>> begin DATASET ROWS

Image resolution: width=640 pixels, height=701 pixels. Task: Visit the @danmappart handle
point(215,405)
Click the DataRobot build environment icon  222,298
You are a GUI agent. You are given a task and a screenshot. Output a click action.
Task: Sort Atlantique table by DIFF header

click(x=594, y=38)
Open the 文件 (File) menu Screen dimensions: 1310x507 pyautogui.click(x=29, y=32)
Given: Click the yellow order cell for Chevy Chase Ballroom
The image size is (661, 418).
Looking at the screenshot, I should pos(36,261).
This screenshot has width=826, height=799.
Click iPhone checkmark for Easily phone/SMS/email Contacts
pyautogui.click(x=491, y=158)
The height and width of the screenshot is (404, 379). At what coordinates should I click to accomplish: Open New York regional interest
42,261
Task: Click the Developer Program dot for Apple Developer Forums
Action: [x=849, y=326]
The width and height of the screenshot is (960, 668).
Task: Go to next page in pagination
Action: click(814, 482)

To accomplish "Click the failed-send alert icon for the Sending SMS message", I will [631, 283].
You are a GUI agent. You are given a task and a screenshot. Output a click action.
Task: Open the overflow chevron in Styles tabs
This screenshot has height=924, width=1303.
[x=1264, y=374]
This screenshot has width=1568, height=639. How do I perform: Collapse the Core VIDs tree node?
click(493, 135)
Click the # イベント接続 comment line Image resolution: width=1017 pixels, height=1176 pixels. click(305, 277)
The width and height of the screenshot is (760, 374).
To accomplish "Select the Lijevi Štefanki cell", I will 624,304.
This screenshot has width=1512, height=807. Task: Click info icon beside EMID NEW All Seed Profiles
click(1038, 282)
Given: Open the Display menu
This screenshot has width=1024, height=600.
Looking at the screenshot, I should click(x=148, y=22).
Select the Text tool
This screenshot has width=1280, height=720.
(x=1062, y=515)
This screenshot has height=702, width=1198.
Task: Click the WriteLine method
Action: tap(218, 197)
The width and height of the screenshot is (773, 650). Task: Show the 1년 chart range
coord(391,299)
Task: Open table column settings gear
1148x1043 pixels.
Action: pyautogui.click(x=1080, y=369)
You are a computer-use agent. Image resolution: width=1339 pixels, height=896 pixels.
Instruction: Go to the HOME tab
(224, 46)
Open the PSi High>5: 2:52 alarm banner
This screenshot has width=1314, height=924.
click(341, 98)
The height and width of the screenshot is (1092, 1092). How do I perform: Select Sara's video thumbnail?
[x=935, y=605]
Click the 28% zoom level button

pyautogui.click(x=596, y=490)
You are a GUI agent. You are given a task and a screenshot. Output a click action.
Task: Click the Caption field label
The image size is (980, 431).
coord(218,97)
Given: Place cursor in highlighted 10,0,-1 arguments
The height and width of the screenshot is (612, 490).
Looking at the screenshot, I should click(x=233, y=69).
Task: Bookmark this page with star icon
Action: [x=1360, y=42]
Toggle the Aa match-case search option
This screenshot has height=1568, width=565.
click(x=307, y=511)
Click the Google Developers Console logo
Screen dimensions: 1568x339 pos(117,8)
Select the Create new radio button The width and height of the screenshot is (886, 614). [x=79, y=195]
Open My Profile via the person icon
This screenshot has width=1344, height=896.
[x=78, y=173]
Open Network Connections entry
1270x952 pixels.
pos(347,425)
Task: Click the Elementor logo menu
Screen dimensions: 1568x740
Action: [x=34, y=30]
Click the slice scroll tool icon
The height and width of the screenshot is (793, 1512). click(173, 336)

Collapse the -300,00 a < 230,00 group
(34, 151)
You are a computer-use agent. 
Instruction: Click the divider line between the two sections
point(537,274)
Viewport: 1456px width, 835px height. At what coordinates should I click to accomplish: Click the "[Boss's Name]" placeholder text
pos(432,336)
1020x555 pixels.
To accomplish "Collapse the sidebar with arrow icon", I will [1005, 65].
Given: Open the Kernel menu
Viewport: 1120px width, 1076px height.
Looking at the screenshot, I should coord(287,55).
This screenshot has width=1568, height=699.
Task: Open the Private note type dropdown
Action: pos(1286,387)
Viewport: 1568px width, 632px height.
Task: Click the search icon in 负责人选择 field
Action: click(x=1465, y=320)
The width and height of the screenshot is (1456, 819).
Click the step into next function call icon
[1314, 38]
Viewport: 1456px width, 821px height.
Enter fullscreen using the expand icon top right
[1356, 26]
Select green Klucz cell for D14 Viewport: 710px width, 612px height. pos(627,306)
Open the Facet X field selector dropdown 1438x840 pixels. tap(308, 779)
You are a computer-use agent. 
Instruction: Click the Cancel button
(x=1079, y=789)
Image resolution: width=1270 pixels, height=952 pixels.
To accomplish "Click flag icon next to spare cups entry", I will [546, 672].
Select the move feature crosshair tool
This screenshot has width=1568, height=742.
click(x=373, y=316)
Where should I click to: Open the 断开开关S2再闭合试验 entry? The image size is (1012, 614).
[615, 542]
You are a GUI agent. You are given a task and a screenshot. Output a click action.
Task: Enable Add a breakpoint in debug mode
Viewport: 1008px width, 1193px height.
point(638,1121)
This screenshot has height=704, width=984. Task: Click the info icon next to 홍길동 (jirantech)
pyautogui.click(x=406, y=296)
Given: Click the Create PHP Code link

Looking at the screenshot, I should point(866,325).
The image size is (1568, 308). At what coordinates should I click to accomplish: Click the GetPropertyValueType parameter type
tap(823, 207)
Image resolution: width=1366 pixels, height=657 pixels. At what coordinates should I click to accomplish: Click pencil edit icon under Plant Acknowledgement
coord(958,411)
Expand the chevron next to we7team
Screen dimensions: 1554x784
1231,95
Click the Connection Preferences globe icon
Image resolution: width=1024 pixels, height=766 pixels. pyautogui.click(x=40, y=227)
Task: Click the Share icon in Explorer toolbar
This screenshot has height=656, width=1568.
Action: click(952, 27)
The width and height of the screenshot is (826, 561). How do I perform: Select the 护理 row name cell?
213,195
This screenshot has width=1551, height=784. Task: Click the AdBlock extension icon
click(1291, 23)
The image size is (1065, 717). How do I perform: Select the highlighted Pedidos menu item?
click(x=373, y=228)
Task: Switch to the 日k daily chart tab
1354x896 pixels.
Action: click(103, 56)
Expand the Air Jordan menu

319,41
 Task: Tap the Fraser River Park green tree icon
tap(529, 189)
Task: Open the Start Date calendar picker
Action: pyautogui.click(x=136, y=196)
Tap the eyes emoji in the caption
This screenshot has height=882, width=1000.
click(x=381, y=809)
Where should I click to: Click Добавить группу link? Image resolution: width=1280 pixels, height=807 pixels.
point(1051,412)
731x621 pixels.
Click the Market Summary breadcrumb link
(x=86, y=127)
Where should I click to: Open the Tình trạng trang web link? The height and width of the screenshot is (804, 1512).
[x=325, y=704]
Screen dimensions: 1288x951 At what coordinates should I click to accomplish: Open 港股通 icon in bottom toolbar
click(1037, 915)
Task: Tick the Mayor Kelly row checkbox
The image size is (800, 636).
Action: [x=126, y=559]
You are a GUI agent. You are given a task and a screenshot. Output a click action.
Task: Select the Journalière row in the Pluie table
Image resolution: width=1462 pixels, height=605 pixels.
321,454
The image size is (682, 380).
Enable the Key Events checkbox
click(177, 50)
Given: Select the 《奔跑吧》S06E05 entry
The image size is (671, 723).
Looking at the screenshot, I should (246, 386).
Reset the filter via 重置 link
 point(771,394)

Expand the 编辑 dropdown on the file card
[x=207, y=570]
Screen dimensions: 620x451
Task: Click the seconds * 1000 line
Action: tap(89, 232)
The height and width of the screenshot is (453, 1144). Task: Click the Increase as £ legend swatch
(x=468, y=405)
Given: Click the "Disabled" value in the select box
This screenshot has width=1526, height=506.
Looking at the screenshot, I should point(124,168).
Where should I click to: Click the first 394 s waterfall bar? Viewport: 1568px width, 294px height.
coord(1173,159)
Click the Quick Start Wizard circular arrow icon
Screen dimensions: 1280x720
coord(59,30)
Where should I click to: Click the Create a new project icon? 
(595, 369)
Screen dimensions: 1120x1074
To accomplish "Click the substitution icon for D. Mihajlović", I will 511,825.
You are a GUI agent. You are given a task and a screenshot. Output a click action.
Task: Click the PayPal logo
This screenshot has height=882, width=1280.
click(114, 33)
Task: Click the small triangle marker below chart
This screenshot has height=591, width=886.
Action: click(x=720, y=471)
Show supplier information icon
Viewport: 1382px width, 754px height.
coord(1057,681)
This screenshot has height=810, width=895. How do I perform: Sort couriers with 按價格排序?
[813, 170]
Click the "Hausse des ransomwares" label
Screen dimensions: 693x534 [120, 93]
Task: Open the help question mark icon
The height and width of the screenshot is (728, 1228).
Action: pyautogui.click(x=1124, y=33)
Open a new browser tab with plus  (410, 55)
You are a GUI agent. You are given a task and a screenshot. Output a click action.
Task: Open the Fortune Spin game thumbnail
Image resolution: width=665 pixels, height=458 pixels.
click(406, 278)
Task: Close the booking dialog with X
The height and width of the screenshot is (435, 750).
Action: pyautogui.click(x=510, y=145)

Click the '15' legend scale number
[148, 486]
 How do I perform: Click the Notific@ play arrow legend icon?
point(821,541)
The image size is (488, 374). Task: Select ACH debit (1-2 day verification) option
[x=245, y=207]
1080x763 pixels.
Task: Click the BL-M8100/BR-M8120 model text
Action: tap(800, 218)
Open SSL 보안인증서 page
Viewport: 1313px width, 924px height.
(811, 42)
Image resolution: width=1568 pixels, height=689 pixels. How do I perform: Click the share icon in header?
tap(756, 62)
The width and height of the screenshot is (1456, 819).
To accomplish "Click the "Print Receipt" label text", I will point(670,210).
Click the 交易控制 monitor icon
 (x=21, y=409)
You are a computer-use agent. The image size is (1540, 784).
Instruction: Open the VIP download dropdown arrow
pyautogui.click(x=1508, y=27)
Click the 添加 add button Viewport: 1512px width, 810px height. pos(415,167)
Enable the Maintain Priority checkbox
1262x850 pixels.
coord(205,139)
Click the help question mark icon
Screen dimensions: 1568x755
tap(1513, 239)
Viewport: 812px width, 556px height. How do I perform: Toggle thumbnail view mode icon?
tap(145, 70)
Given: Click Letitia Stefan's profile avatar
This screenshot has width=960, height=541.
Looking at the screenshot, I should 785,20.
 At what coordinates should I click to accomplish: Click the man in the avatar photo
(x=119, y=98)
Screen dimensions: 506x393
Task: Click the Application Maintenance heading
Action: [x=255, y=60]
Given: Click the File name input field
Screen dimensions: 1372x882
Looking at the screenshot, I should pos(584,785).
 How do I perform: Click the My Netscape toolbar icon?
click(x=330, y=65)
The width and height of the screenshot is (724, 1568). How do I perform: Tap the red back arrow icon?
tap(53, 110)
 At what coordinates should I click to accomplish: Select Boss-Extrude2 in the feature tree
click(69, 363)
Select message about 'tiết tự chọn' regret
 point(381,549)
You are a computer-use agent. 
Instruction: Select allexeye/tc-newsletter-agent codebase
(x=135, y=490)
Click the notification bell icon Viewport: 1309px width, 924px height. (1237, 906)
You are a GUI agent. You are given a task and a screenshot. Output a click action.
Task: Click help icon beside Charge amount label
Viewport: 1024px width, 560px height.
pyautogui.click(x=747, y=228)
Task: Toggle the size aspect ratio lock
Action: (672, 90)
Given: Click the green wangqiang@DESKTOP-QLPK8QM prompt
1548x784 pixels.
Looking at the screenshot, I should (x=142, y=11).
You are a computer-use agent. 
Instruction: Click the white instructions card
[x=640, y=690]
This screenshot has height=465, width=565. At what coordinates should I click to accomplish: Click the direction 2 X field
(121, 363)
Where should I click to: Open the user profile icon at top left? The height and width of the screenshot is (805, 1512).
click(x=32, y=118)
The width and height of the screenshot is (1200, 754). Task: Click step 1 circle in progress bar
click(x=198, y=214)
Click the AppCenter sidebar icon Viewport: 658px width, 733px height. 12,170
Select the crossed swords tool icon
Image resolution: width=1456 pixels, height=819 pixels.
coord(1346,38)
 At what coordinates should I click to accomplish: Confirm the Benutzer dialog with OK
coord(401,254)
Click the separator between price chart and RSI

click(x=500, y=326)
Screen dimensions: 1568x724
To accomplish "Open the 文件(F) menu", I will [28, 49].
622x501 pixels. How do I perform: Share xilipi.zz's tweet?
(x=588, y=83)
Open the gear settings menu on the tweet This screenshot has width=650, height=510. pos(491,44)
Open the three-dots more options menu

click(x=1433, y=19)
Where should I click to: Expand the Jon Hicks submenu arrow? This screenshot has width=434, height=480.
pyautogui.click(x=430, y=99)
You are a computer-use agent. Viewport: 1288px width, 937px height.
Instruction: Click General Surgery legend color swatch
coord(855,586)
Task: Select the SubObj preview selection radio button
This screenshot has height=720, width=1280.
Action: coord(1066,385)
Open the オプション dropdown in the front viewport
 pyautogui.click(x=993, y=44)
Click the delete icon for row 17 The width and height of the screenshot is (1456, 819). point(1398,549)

>> end DATASET ROWS

(OBJECTIVE): Put every line from the one containing "This screenshot has height=704, width=984." down to the one containing "click(x=381, y=809)" into a JSON list of strings, one string per line, leaving out blank lines.

(TASK RESULT):
[
  "This screenshot has height=704, width=984. Task: Click the info icon next to 홍길동 (jirantech)",
  "pyautogui.click(x=406, y=296)",
  "Given: Click the Create PHP Code link",
  "Looking at the screenshot, I should point(866,325).",
  "The image size is (1568, 308). At what coordinates should I click to accomplish: Click the GetPropertyValueType parameter type",
  "tap(823, 207)",
  "Image resolution: width=1366 pixels, height=657 pixels. At what coordinates should I click to accomplish: Click pencil edit icon under Plant Acknowledgement",
  "coord(958,411)",
  "Expand the chevron next to we7team",
  "Screen dimensions: 1554x784",
  "1231,95",
  "Click the Connection Preferences globe icon",
  "Image resolution: width=1024 pixels, height=766 pixels. pyautogui.click(x=40, y=227)",
  "Task: Click the Share icon in Explorer toolbar",
  "This screenshot has height=656, width=1568.",
  "Action: click(952, 27)",
  "The width and height of the screenshot is (826, 561). How do I perform: Select the 护理 row name cell?",
  "213,195",
  "This screenshot has width=1551, height=784. Task: Click the AdBlock extension icon",
  "click(1291, 23)",
  "The image size is (1065, 717). How do I perform: Select the highlighted Pedidos menu item?",
  "click(x=373, y=228)",
  "Task: Switch to the 日k daily chart tab",
  "1354x896 pixels.",
  "Action: click(103, 56)",
  "Expand the Air Jordan menu",
  "319,41",
  " Task: Tap the Fraser River Park green tree icon",
  "tap(529, 189)",
  "Task: Open the Start Date calendar picker",
  "Action: pyautogui.click(x=136, y=196)",
  "Tap the eyes emoji in the caption",
  "This screenshot has height=882, width=1000.",
  "click(x=381, y=809)"
]